Task for the records below: count the lines that contain the word "computer" and give only that number.

Dataset entries
--- START ---

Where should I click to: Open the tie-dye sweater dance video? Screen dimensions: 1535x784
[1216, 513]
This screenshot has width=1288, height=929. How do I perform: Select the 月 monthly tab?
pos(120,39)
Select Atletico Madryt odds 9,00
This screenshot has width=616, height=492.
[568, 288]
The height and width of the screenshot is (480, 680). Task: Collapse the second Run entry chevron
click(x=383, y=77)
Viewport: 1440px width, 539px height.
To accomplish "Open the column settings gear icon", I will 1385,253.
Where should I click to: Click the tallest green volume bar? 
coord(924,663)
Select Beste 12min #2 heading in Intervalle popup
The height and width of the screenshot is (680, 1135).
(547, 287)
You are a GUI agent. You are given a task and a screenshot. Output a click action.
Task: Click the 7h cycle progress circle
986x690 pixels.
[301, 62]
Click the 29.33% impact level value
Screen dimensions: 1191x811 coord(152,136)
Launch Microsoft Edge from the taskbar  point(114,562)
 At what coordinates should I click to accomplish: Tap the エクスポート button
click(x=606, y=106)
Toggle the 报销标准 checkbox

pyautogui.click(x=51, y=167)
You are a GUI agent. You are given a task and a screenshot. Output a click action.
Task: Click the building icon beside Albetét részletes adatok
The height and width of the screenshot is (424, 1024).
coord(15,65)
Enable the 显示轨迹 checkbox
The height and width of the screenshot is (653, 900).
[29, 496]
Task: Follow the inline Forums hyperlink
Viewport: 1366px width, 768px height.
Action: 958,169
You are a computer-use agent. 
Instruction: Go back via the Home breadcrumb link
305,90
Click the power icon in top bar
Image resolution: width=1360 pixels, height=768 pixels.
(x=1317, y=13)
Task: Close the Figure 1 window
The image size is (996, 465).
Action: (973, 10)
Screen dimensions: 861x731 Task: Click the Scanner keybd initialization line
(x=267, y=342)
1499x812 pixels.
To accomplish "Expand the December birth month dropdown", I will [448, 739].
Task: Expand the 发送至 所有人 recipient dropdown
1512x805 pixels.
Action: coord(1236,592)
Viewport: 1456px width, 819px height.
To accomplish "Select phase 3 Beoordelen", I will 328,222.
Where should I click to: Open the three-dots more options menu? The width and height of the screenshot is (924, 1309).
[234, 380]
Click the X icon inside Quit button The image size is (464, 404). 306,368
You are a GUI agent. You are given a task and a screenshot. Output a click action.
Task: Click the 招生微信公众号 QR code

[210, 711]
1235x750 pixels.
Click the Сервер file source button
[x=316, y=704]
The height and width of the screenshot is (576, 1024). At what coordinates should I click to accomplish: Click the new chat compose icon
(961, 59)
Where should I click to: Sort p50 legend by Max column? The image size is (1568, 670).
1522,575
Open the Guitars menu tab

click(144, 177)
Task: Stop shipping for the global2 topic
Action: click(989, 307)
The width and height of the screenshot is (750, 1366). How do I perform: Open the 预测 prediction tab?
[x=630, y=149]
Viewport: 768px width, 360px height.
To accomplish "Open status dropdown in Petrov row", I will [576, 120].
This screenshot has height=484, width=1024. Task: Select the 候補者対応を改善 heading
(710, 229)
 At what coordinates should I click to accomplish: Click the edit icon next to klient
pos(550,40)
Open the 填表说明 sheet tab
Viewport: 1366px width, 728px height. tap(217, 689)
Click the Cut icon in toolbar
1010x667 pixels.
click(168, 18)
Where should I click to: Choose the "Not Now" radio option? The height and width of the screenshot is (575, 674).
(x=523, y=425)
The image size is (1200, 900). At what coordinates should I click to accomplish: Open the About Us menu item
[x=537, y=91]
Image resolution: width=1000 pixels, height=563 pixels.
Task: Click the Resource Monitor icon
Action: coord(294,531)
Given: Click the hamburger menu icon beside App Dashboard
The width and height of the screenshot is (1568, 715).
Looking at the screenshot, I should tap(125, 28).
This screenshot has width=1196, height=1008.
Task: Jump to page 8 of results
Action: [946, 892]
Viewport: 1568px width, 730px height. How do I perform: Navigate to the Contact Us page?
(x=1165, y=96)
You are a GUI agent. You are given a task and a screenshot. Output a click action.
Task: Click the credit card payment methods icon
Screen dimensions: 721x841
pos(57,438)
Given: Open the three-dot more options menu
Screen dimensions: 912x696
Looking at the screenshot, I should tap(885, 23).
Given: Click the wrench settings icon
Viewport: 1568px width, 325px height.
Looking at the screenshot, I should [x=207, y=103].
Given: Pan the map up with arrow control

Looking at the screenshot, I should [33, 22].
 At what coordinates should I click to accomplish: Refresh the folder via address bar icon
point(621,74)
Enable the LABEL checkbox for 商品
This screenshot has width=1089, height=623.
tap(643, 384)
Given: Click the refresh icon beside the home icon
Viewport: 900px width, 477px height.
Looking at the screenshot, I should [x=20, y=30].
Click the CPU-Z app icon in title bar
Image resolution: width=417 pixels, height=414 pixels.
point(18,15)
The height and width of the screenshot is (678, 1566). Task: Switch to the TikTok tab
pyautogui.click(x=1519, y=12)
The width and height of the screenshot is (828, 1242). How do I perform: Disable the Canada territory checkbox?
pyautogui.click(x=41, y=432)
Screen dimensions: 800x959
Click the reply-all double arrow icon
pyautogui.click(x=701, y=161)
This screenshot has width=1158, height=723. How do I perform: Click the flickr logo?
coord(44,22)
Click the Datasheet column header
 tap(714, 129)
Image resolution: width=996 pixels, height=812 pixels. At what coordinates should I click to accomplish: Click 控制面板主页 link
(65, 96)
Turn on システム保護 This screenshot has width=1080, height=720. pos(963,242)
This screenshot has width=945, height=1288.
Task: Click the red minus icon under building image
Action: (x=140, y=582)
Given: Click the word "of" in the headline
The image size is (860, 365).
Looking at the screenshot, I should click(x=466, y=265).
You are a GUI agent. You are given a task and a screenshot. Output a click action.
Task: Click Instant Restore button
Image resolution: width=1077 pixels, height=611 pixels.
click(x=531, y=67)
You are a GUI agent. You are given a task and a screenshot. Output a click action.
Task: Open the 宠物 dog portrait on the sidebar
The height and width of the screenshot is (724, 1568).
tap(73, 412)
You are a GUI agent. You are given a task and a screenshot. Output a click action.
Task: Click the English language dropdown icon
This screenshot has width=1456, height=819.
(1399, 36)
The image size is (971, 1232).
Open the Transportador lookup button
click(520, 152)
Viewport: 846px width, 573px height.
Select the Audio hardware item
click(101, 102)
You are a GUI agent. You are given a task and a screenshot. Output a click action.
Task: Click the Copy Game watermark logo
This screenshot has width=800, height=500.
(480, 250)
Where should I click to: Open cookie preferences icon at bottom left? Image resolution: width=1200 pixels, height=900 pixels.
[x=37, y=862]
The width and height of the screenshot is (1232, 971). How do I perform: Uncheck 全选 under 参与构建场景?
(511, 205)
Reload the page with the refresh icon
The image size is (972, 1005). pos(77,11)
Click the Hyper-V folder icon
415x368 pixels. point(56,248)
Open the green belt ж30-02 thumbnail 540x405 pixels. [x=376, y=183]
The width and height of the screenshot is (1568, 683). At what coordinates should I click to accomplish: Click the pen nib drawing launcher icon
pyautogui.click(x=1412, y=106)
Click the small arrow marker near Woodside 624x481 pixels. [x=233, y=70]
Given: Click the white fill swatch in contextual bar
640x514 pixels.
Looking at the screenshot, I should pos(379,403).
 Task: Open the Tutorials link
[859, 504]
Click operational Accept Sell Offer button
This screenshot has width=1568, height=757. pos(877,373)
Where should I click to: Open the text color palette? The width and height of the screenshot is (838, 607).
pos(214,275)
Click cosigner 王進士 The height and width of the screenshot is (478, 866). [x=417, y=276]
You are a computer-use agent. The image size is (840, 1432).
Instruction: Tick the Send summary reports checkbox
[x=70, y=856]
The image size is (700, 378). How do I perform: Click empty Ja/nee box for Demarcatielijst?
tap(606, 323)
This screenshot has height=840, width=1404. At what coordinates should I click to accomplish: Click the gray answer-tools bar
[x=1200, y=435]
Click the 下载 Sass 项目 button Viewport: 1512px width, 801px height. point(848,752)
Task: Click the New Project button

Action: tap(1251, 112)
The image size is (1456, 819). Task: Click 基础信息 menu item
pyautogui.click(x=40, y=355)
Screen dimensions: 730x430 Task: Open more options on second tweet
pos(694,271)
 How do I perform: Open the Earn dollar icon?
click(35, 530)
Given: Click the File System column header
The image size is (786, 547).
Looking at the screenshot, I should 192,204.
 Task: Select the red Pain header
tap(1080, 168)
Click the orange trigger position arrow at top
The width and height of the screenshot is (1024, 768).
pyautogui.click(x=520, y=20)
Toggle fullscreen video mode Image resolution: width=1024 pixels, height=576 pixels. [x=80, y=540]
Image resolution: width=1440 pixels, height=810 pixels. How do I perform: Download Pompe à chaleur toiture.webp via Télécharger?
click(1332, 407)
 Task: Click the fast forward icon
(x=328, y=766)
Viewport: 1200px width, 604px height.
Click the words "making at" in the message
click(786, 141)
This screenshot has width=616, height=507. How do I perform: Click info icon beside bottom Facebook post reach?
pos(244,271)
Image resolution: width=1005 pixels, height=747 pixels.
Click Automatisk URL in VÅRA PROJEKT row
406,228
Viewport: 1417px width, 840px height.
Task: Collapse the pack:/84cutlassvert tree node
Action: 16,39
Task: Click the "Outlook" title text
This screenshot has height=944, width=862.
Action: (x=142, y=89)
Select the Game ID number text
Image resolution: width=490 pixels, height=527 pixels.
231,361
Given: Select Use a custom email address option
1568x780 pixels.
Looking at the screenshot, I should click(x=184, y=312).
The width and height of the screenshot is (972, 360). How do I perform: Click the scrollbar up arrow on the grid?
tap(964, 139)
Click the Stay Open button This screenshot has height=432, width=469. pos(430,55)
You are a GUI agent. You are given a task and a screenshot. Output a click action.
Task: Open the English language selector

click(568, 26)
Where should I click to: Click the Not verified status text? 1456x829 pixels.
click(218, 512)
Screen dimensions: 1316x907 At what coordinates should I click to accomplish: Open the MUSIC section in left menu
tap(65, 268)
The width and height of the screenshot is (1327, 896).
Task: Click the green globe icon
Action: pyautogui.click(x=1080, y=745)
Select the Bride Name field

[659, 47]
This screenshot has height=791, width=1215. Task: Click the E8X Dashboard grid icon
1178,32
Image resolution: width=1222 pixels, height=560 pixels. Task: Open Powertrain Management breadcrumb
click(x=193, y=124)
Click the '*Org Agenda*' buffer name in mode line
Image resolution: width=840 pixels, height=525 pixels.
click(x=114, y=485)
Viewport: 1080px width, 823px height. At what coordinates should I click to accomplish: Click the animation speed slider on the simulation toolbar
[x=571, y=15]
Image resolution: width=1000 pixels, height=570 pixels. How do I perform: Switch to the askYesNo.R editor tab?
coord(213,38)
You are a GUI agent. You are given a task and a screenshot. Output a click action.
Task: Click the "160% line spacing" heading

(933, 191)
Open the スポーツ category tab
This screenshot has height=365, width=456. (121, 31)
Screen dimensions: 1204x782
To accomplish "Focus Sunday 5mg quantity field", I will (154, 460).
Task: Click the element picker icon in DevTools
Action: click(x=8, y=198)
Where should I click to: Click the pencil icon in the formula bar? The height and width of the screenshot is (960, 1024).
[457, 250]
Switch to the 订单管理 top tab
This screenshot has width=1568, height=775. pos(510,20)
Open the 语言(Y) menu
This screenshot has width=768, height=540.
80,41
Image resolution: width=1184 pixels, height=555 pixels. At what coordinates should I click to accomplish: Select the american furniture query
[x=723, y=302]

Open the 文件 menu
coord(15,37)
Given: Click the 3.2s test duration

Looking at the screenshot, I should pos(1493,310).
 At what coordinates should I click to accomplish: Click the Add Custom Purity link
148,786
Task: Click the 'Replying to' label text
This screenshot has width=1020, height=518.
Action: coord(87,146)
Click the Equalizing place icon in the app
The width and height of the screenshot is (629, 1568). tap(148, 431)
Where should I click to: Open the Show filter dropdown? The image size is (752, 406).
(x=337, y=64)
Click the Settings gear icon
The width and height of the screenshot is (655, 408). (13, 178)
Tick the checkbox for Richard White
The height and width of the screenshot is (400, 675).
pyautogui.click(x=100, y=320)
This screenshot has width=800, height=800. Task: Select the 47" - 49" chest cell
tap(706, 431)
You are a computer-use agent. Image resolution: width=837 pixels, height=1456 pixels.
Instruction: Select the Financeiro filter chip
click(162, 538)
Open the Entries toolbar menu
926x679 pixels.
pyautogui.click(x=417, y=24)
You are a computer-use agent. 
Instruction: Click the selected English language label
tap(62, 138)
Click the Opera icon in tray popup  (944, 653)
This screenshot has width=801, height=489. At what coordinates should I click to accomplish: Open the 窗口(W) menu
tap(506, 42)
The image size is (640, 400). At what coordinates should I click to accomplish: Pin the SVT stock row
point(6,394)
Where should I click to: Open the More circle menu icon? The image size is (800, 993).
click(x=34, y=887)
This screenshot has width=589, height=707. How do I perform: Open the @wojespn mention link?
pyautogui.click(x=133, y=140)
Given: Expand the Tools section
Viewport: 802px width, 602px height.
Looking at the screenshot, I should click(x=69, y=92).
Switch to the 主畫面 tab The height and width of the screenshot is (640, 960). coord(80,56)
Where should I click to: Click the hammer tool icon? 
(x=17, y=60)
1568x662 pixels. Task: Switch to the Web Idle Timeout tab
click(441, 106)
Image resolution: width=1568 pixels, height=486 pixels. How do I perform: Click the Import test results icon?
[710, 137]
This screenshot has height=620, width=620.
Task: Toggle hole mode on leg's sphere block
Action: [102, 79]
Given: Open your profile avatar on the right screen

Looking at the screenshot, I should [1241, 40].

--- END ---

TASK RESULT
4